When I was 15 years old, a boarding school student, the United States, accompanied by troops of the puppet South Vietnamese government, invaded Cambodia. The result was a firestorm of protest. On May 4, 1970, national guard troops fired on unarmed demonstrators at Kent State University in Ohio, killing four. In response, striking students and faculty shut down hundreds of colleges and universities. My boarding school -- which happens to be the same school from which George W. Bush had received his high school diploma a few years earlier -- was also shut down. Shortly after that, I was kicked out of the band for wearing a black arm band in the Memorial Day Parade. Yup -- wearing a black armband at a ceremony to honor the dead was an unacceptable political statement. As I was collecting signatures on a petition to end the war in downtown Andover, a man said to me, "Do you want to be a Communist slave? Get wise to yourself!"

The war continued for three more years, but in the face of massive protests, Richard Nixon was forced to systematically withdraw U.S. troops, and in 1973, to sign a peace agreement which amounted to capitulation. Two years later, the U.S. withdrew completely from Vietnam and the country was reunified under the Communist Party. Of course, no harm to the U.S. or the world came from that. No dominoes fell, and neither that man in Andover nor I became Communist slaves. Today, the U.S. has normal relations with Vietnam, which supplies us with coffee and shrimp.

The movement against the Vietnam War began in the context of the Civil Rights movement, which became the Poor People's Movement; and the women's movement. All of these social movements engaged millions of Americans in activism. And that energy continued. I participated in marches on Washington against U.S. military involvement in Central America (citizen protest almost certainly prevented the Reagan Administration from invading), and nuclear power; I spent a year of 80 hours weeks working as a community organizer in Philadelphia, and we filled the streets and the City Council chambers with protests against the racist Rizzo administration. Once we shut down a City Council meeting with our chants while our friend and ally John Street, who is now the Mayor, filibustered on the council floor.

Even into the 80s, with Mobilization for Survival in Boston, I was part of an active, visible movement of citizens for all that good stuff -- peace and justice.

So what the hell has happened?

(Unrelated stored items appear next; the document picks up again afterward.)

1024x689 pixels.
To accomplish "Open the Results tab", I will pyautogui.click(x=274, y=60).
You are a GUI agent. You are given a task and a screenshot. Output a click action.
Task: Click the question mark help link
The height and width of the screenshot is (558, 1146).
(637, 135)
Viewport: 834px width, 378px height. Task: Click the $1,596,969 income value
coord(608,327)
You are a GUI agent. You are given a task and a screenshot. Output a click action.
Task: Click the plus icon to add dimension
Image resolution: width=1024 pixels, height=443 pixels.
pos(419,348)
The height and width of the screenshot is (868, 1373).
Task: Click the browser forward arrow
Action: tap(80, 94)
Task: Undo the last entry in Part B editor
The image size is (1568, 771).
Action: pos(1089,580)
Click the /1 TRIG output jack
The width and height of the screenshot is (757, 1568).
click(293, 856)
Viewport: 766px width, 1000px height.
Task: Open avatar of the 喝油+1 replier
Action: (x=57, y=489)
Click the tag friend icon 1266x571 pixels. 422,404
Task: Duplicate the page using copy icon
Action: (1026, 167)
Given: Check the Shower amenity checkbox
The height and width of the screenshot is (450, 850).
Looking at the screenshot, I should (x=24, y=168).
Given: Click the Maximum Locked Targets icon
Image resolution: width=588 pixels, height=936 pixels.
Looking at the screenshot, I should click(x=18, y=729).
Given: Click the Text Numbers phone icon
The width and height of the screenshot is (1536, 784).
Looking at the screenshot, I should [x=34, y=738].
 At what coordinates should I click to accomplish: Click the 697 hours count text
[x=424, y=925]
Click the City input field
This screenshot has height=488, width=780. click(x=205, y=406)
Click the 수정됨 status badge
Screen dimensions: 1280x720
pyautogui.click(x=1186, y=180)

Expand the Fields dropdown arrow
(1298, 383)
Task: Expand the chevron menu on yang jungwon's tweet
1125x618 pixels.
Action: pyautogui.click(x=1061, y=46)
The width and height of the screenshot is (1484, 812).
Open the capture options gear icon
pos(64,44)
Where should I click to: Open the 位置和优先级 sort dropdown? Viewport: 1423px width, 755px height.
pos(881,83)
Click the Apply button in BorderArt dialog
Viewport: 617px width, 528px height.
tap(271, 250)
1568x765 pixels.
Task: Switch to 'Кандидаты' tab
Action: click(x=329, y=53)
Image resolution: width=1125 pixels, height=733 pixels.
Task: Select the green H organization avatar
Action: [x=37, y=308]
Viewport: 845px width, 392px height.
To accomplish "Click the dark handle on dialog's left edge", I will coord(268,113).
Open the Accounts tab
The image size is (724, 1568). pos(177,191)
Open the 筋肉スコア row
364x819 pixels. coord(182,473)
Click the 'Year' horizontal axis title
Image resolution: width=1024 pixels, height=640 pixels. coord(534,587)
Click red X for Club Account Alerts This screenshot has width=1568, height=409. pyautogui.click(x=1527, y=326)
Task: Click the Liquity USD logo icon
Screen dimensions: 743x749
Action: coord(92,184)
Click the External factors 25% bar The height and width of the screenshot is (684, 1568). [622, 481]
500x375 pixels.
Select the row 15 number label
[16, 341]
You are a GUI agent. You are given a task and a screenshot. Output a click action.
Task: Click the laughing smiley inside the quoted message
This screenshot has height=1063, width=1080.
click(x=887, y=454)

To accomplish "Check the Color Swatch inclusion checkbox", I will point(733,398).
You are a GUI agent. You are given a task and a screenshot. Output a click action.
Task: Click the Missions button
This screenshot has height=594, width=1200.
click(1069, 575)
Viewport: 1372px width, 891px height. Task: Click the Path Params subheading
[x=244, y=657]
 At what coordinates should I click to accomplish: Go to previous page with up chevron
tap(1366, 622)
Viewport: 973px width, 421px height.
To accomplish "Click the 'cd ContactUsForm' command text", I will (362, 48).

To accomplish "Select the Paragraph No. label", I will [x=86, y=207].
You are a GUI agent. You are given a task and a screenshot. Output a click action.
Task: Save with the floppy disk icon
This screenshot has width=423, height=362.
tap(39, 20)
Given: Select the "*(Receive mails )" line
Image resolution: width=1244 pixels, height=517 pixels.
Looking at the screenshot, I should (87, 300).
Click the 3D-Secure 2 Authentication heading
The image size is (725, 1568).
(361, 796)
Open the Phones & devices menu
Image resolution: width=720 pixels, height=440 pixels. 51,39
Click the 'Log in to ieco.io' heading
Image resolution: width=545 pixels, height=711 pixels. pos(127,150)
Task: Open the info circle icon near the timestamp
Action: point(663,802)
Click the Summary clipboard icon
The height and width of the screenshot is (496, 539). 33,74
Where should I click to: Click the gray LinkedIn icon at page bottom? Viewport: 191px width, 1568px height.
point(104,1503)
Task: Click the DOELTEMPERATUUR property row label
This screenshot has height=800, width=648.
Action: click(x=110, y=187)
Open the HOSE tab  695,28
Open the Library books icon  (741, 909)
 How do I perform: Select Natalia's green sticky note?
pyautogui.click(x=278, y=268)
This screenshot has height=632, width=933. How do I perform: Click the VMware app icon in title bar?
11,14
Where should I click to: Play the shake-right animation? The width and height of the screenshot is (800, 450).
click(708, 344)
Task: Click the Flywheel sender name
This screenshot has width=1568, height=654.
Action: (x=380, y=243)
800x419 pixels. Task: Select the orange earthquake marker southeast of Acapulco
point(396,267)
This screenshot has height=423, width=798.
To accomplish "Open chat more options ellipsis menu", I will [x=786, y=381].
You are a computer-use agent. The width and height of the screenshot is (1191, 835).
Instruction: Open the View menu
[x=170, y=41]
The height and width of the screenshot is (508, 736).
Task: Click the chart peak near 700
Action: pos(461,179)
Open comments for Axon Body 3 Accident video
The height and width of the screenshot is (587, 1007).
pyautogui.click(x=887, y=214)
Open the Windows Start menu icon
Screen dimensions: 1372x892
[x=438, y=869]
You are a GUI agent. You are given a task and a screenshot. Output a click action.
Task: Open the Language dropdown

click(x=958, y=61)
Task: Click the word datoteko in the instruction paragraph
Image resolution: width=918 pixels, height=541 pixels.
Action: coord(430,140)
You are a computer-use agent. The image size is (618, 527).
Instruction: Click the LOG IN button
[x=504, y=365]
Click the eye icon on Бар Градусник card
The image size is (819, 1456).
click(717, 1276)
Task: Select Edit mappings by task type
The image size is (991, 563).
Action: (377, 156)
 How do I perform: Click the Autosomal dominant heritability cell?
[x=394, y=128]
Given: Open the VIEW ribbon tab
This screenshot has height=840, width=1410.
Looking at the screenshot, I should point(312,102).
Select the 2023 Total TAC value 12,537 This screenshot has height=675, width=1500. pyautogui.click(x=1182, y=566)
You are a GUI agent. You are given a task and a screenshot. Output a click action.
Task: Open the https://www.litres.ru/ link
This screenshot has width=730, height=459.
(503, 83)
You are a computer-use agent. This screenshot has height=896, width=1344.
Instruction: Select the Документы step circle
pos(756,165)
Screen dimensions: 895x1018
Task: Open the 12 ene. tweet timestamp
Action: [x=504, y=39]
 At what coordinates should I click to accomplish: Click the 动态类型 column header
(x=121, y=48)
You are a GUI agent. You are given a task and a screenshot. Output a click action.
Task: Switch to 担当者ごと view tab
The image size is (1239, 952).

Today, we have the worse presidential administration in the country's history, and a Congress completed controlled by an alliance of atavistic religious fanatics and rapacious capitalists. We are engaged in a war even more dangerous to the world and, if such a thing is possible, more pointless than the Vietnam War. The global environmental crisis, the hollowing out of the U.S. economy, growing inequality, national decline and planetary peril -- it really ought to be enough to have an uprising.

Sure, there are a few signs of life in the populace, some relatively modest antiwar demonstrations, lots of people like me bitching and moaning on blogs, some of which are widely read. But there is no mass movement, no political opposition. The pathological liar, war criminal president is now unpopular, but it doesn't matter very much. I'd be out there protesting, if there was anything to join. But there isn't. Why is that?